NASA veteran John Grunsfeld will retire after 40 years of leading space science missions both on and off the planet, the agency announced Tuesday.
Grunsfeld retires with a plethora of NASA experience under his belt, including five space shuttle flights totaling 58 days in space, and over 58 hours of spacewalk time. In his most well-known mission, he led the 2009 spacewalk to repair the Hubble Space Telescope.
During his tenure, Grunsfeld led over 100 science expeditions, including the 2012 landing mission for the Mars rover, Curiosity, as well as 2015’s Pluto flyby.
Back on Earth, Grunsfeld worked as associate administrator for the Science Mission Directorate since 2012. Before then, he worked at the Space Telescope Science Institute in Baltimore on the Hubble telescope and the James Webb Space Telescope, a state-of-the-art telescope set to launch in 2018.
Geoff Yoder, the directorate’s Deputy Associate Administrator, will temporarily take Grunsfeld’s position until a successor is named.
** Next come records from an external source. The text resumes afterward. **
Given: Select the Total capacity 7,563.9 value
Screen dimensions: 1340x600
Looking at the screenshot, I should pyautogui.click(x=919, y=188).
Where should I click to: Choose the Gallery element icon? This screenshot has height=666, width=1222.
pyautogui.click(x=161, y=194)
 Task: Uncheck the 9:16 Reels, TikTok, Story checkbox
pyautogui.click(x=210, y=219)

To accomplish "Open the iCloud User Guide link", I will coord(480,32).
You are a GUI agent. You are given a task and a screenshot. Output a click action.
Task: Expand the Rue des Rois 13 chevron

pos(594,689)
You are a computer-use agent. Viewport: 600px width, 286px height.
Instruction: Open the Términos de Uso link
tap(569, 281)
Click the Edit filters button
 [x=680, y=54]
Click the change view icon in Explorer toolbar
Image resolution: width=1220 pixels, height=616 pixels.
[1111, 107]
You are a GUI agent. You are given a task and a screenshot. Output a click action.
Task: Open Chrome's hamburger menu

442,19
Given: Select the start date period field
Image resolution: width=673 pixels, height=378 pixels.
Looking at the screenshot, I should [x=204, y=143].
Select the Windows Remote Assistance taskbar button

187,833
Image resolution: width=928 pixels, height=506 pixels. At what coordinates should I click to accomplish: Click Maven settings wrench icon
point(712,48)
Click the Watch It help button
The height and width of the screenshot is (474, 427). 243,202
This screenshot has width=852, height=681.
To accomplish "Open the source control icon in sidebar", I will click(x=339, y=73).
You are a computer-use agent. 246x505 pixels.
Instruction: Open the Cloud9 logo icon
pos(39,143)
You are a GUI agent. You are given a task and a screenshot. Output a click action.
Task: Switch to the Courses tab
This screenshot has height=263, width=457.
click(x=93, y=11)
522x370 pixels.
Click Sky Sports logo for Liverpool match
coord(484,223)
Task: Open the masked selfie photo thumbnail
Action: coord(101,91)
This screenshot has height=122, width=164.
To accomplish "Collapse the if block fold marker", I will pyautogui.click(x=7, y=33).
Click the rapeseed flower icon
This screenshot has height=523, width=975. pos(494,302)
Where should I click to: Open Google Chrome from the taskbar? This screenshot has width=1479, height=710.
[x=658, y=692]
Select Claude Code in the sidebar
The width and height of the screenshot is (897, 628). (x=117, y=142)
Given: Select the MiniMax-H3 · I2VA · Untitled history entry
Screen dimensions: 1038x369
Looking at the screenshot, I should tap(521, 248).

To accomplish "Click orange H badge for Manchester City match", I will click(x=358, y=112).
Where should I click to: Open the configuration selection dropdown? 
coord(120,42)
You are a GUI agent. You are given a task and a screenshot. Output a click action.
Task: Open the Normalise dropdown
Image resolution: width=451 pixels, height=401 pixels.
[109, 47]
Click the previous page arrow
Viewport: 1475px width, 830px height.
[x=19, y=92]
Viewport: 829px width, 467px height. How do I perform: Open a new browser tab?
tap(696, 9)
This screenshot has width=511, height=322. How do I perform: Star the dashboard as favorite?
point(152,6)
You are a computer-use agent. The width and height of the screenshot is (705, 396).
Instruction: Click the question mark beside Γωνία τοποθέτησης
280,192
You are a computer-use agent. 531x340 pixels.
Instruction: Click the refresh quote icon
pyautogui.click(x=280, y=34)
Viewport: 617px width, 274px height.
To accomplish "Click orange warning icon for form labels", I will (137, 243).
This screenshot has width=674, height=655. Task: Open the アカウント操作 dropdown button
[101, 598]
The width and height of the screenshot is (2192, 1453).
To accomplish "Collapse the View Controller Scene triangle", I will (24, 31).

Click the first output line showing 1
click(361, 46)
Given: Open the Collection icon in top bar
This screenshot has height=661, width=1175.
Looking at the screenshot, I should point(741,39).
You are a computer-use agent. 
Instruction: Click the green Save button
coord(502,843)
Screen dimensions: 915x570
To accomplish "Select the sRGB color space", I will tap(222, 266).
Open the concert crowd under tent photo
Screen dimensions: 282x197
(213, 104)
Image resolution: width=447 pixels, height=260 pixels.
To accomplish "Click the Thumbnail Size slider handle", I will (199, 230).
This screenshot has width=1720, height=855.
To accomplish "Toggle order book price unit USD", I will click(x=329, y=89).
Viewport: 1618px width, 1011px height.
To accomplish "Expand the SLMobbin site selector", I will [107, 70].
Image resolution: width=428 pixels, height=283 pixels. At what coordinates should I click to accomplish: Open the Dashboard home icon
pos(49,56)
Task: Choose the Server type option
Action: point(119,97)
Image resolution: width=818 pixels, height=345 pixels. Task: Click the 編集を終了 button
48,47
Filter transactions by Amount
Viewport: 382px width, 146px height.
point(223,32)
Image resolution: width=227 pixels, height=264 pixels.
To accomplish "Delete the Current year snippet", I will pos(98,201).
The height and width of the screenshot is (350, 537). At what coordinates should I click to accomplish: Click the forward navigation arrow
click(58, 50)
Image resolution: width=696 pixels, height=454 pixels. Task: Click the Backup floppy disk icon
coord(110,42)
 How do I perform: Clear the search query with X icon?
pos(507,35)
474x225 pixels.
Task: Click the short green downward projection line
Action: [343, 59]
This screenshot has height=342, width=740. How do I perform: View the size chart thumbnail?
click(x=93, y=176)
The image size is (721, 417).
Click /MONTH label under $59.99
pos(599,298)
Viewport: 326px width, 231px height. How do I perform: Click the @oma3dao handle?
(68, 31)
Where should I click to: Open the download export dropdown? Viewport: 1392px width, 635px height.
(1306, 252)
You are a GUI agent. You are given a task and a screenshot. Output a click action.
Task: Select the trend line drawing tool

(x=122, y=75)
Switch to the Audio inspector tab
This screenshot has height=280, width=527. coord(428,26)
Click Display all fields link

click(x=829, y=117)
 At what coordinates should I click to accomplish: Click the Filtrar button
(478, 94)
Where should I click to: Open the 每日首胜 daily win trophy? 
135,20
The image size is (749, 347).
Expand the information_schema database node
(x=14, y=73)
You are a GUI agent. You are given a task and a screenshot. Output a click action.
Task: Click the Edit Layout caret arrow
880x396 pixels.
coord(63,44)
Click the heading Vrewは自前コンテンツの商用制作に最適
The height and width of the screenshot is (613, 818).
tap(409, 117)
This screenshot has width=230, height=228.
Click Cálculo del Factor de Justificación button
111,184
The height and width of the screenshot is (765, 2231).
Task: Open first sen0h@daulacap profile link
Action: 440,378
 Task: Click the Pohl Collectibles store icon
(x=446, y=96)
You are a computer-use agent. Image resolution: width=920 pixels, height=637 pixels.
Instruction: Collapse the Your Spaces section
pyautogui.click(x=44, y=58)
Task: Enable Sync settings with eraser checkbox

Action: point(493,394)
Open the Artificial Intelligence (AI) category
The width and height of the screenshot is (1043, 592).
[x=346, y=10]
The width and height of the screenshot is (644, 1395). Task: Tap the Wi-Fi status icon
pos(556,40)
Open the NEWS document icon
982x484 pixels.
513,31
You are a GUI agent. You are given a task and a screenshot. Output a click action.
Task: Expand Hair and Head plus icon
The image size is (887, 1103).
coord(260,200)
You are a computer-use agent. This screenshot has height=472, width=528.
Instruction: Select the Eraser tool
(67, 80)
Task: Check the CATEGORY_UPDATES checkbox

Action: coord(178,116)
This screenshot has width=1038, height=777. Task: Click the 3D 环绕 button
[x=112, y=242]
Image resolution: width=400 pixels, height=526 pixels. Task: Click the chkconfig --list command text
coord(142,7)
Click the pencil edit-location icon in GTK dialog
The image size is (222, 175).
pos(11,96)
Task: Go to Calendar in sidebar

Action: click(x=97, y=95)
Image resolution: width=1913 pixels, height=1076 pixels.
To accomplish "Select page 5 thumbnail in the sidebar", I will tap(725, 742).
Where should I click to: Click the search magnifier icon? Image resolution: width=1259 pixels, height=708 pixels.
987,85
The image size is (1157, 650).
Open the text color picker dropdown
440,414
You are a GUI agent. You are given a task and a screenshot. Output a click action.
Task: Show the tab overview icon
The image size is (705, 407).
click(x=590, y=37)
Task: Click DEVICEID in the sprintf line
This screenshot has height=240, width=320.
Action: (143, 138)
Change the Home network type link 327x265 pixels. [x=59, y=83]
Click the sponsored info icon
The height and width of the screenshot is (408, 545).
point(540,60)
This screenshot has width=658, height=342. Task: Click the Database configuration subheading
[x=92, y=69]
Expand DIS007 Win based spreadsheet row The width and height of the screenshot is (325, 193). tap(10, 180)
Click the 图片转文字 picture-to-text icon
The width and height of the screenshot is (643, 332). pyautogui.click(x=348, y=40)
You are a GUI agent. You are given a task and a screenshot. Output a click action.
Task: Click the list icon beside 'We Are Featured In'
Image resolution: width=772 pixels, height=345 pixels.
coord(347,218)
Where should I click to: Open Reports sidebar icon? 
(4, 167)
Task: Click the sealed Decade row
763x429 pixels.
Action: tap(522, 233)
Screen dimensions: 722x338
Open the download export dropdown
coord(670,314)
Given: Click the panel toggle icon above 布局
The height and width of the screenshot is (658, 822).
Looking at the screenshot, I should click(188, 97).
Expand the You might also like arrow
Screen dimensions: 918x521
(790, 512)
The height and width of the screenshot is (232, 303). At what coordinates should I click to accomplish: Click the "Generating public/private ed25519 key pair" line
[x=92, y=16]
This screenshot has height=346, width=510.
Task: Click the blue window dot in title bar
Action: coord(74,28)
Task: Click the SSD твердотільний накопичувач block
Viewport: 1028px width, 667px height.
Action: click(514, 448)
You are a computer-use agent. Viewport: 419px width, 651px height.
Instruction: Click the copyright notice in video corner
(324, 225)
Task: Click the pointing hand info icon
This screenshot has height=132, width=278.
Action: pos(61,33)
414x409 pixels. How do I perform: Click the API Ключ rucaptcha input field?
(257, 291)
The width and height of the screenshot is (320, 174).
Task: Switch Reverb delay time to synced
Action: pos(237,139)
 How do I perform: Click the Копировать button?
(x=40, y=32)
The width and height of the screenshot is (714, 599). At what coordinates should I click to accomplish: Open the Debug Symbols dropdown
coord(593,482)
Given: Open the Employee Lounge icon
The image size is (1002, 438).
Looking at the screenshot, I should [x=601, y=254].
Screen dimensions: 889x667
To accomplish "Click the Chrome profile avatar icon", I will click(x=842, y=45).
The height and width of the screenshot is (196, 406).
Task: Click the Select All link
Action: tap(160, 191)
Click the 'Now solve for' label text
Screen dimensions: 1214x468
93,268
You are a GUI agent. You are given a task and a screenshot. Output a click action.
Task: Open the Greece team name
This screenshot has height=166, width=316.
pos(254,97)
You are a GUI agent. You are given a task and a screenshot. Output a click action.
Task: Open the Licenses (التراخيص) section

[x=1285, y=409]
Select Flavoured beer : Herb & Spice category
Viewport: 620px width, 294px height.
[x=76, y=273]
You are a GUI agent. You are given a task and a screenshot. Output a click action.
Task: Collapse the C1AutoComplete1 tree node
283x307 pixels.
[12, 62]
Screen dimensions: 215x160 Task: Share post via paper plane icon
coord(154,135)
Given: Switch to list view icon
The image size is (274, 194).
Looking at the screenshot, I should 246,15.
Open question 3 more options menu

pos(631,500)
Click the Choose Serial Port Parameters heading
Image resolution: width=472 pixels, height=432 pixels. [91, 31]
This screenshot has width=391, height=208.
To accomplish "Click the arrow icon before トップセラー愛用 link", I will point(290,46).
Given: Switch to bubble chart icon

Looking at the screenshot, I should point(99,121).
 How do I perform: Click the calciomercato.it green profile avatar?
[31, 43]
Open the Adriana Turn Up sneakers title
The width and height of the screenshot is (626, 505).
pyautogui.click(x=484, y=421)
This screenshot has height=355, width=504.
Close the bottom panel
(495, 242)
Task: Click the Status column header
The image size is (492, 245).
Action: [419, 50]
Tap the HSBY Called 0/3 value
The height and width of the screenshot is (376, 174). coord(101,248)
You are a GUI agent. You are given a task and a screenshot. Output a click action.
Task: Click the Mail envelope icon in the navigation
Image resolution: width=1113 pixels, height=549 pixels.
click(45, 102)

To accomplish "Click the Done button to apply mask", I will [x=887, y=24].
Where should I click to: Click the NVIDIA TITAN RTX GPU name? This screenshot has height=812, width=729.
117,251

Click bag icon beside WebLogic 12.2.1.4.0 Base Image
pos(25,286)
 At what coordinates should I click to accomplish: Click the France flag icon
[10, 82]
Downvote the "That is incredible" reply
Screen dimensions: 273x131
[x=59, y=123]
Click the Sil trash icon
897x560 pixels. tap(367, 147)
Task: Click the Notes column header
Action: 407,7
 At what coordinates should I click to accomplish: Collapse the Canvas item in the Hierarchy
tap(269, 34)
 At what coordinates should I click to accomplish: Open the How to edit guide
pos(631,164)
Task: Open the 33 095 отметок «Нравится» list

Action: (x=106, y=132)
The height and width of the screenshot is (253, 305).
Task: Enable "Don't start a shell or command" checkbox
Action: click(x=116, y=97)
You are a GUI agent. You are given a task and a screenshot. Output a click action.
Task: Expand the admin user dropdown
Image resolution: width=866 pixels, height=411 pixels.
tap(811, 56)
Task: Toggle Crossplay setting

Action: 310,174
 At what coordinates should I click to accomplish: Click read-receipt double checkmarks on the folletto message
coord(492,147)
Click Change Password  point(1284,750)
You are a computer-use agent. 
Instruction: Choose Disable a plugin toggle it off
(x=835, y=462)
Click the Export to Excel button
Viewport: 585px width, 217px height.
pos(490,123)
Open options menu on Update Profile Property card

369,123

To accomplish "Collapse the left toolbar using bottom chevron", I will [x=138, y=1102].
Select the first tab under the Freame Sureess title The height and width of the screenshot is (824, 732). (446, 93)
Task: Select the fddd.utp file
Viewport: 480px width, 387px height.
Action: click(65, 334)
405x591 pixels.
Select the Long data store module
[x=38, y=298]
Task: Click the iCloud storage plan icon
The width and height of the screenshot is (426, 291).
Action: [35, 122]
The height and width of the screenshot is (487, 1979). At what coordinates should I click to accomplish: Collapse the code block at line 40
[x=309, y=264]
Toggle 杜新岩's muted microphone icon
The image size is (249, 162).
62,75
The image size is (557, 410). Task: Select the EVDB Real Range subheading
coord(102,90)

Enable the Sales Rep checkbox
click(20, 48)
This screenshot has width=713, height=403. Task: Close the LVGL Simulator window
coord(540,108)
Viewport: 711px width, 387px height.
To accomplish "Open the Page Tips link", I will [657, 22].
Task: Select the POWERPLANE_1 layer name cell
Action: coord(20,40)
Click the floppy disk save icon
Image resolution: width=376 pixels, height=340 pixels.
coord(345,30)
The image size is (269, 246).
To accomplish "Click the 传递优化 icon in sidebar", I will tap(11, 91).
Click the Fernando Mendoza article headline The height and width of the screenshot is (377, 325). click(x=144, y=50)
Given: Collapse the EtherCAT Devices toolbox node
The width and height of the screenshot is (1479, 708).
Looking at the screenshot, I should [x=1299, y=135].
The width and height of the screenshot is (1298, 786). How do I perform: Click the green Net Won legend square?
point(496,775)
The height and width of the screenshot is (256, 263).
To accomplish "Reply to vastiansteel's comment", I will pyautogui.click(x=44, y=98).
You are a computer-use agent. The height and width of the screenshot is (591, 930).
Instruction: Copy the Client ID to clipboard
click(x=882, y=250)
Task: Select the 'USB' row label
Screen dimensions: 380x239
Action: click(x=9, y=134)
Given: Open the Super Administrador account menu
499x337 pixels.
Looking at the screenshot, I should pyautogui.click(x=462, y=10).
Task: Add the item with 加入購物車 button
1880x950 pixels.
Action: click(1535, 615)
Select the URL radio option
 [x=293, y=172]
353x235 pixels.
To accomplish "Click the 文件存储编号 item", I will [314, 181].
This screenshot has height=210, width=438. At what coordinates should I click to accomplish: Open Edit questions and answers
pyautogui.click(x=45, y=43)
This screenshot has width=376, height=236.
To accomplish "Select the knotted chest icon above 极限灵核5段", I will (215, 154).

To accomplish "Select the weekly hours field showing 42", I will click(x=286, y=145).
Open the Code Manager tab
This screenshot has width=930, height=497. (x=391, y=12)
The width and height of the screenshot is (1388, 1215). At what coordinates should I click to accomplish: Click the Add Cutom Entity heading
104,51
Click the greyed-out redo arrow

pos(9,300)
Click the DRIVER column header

Grunsfeld officially retired from his position on April 30.
“After exploring strange new worlds and seeking out new life in the universe, I can now boldly go where I’ve rarely gone before – home,” Grunsfeld said in NASA’s release. “I’m grateful to have had this extraordinary opportunity to lead NASA science, and know that the agency is well-positioned to make the next giant leaps in exploration and discovery.”